#### [What the exercise asks]
From the line containing "Where should I click to: Toggle" down to the last line of the material below, copy each line exactly and leave out the rest.
• • •
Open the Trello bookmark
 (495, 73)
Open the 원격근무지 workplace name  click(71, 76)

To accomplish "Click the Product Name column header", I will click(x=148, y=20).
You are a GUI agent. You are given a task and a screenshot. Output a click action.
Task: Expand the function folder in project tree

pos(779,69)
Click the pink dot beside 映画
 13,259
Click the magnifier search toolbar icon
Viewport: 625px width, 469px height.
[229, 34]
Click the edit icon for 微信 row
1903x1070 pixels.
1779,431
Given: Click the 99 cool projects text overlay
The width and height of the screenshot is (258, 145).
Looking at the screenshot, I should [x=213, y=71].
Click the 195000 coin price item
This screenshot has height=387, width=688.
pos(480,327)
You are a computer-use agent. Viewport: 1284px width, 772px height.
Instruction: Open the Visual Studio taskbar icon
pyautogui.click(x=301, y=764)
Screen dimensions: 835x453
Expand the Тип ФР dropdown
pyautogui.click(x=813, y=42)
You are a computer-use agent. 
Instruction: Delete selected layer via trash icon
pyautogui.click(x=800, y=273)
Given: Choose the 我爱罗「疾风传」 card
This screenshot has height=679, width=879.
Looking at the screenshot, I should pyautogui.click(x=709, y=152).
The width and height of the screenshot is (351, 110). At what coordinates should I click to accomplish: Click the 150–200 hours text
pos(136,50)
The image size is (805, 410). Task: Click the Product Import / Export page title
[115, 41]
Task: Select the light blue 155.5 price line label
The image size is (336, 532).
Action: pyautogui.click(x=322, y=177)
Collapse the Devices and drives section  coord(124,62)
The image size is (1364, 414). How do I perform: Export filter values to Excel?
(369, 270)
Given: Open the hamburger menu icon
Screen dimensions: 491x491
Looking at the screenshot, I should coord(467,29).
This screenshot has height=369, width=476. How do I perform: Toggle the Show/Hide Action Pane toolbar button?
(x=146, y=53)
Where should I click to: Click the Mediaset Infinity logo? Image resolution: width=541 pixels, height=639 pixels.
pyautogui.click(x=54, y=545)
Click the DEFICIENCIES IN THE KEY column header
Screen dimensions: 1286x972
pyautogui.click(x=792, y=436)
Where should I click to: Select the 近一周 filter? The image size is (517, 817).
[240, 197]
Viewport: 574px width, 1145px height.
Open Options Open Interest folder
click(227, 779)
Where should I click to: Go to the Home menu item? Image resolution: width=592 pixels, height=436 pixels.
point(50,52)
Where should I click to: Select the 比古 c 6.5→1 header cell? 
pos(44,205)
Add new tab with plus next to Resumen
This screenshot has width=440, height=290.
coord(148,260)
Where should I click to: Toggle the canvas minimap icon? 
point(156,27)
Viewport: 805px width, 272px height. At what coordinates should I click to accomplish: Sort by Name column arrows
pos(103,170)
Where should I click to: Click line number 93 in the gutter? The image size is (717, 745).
• • •
#### [Written reply]
Where should I click to: Toggle the canvas minimap icon? 
point(156,27)
Viewport: 805px width, 272px height. At what coordinates should I click to accomplish: Sort by Name column arrows
pos(103,170)
Where should I click to: Click line number 93 in the gutter? The image size is (717, 745).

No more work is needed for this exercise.